Question

Solve each inequality and check your solution. Then graph the solution on a number line.$$3 x+4 \leq 31$$

Answer

**step1** Understanding the problem

We are given an inequality: $$3x + 4 \leq 31$$. This mathematical statement tells us that when we take an unknown number, multiply it by 3, and then add 4, the final result must be less than or equal to 31. Our task is to find all the possible values for this unknown number, 'x', that make the statement true, and then show these values on a number line.

**step2** Determining the upper limit for '3x'

Let's first consider the term "$$3x + 4$$". We know that when we add 4 to the value of "$$3x$$", the sum must be 31 or less. To find out what "$$3x$$" itself must be, we can think: "What number, when I add 4 to it, will give me 31?" To find this, we use the inverse operation of addition, which is subtraction. We subtract 4 from 31:
$$31 - 4 = 27$$
This tells us that three times our unknown number, "$$3x$$", must be less than or equal to 27.

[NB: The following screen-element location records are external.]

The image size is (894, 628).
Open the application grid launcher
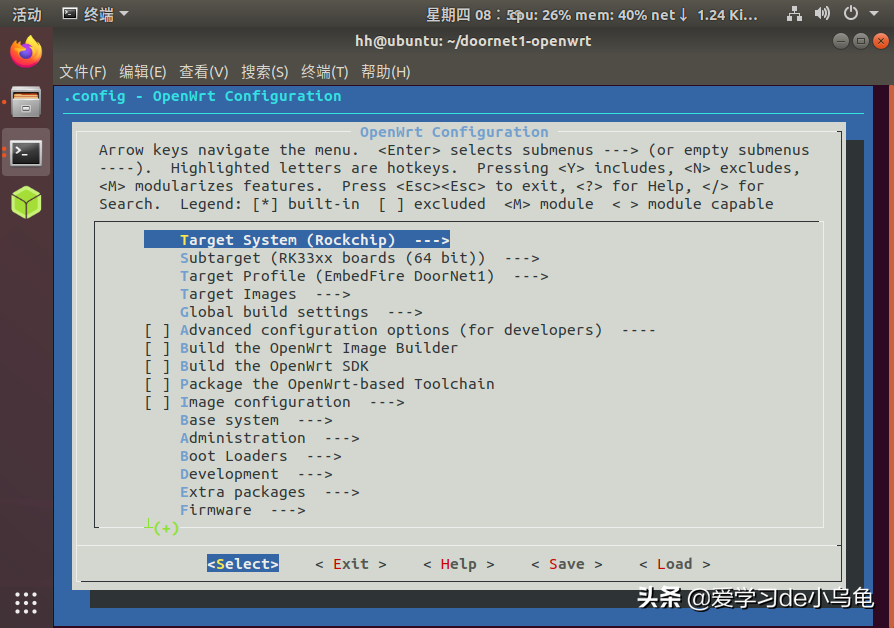(26, 602)
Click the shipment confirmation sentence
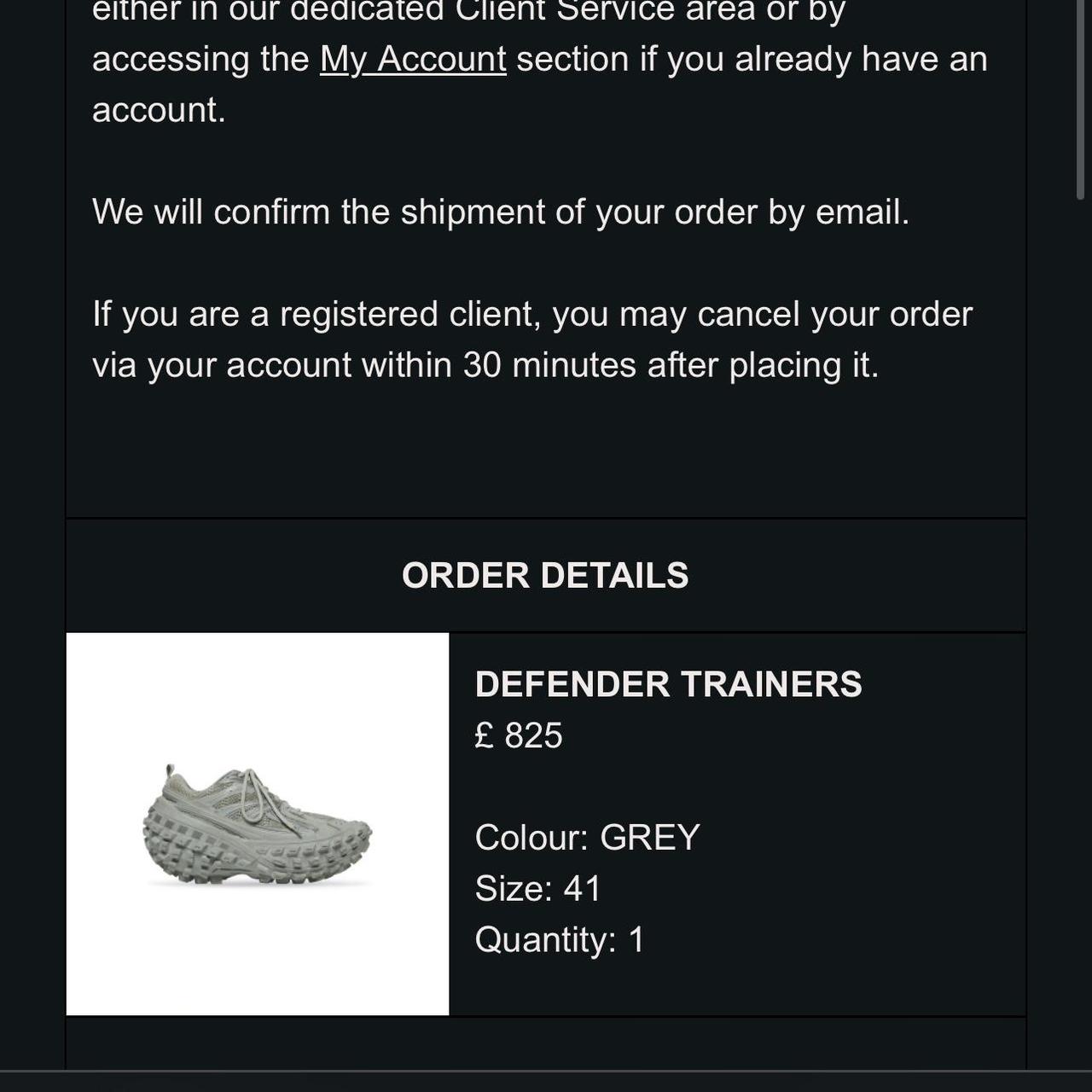The height and width of the screenshot is (1092, 1092). pos(501,212)
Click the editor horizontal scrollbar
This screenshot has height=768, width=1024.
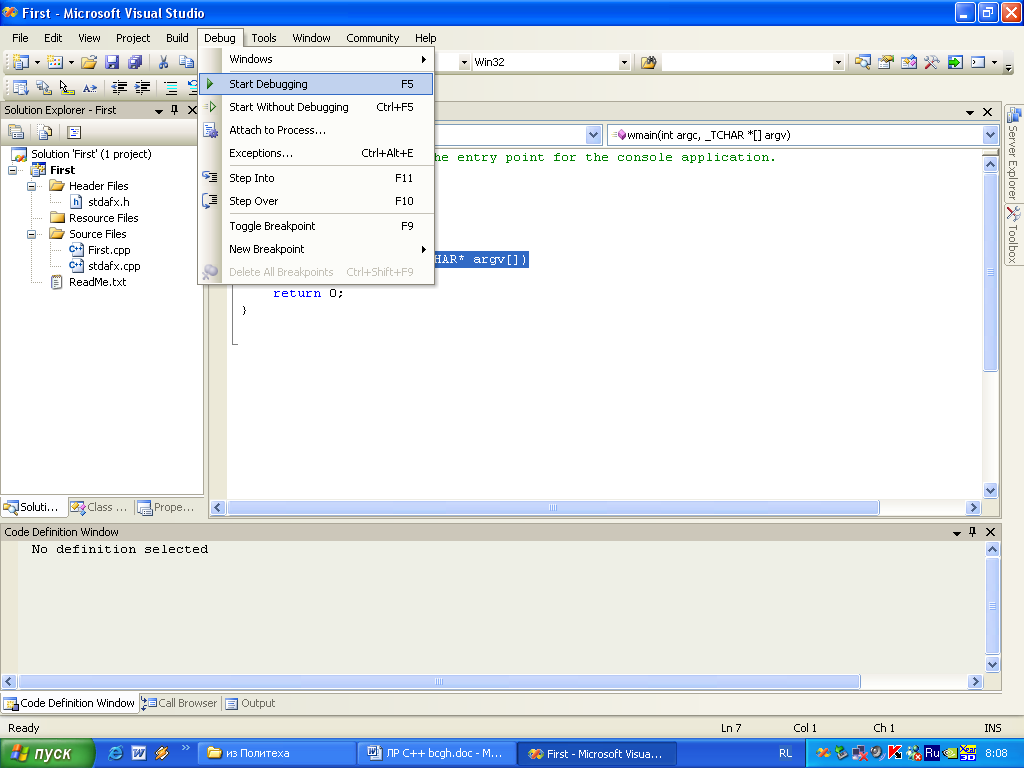(x=553, y=508)
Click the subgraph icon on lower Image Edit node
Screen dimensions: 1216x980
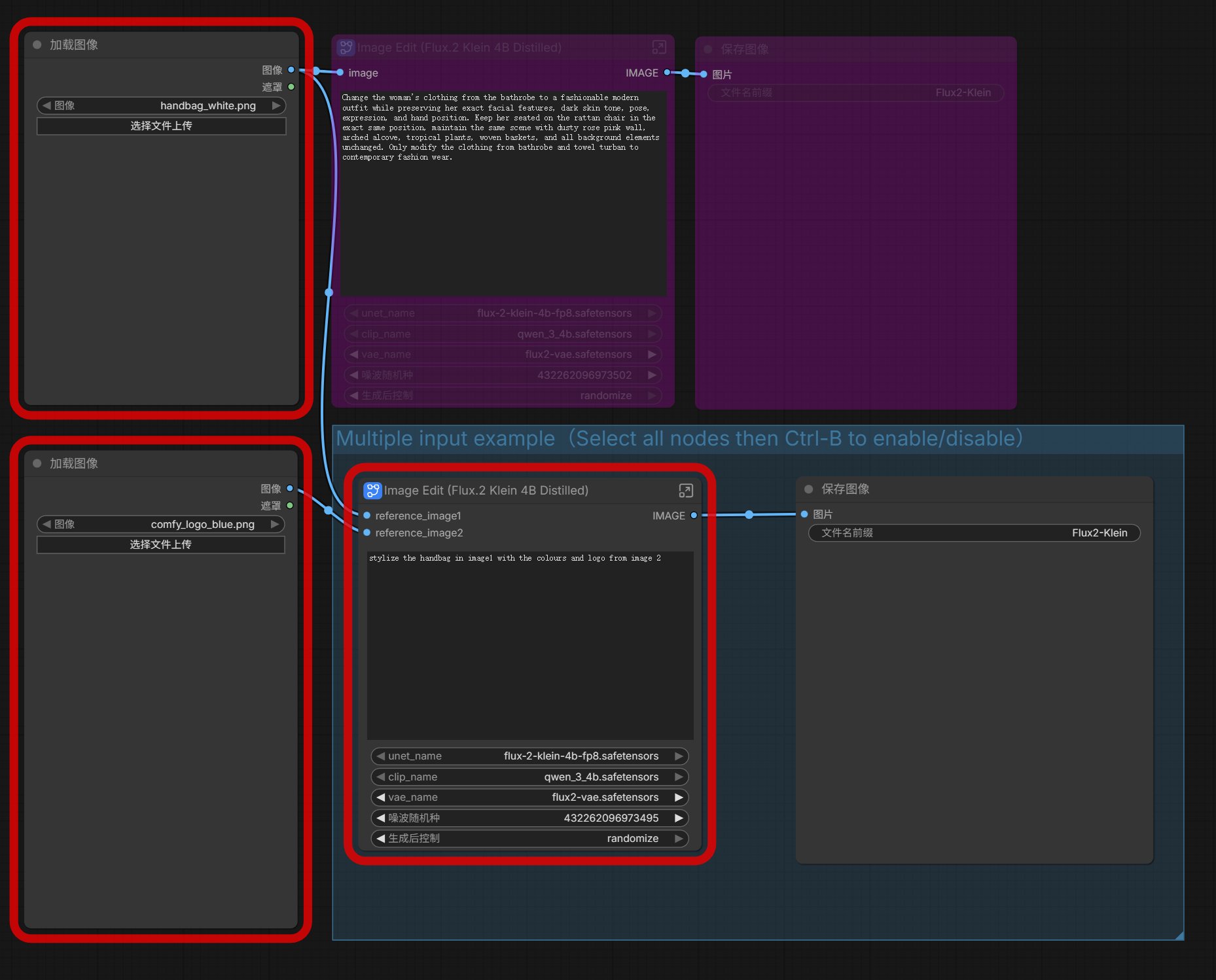pyautogui.click(x=372, y=491)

**step3** Finding the upper limit for 'x'

Now we know that three times our unknown number, 'x', is less than or equal to 27. To find out what 'x' itself must be, we can think: "What number, when multiplied by 3, will give me 27?" To find this, we use the inverse operation of multiplication, which is division. We divide 27 by 3:
$$27 \div 3 = 9$$
So, our unknown number 'x' must be less than or equal to 9.

**step4** Checking the solution

To make sure our solution is correct, let's test some numbers.
First, let's pick a number that is less than 9, for example, 5.
If $$x = 5$$:
$$3 \times 5 + 4 = 15 + 4 = 19$$
Since $$19 \leq 31$$, this is true. So, numbers less than 9 work.
Next, let's pick the boundary number, 9.
If $$x = 9$$:
$$3 \times 9 + 4 = 27 + 4 = 31$$
Since $$31 \leq 31$$, this is true. So, 9 is included in our solution.
Finally, let's pick a number that is greater than 9, for example, 10.
If $$x = 10$$:
$$3 \times 10 + 4 = 30 + 4 = 34$$
Since $$34$$ is not less than or equal to $$31$$, this is false. This confirms that numbers greater than 9 are not part of the solution. Our solution, $$x \leq 9$$, is correct.

**step5** Graphing the solution on a number line

To graph the solution $$x \leq 9$$ on a number line, we will draw a line and mark some numbers on it.
1. Locate the number 9 on the number line.
2. Since 'x' can be *equal to* 9, we draw a solid (filled-in) circle directly on the number 9. This solid circle shows that 9 is part of the solution.
3. Since 'x' can be *less than* 9, we draw a line (or an arrow) extending from the solid circle at 9 towards the left. This line indicates that all numbers to the left of 9 (all numbers smaller than 9) are also part of the solution.
This graph visually represents that any number 9 or smaller will satisfy the original inequality.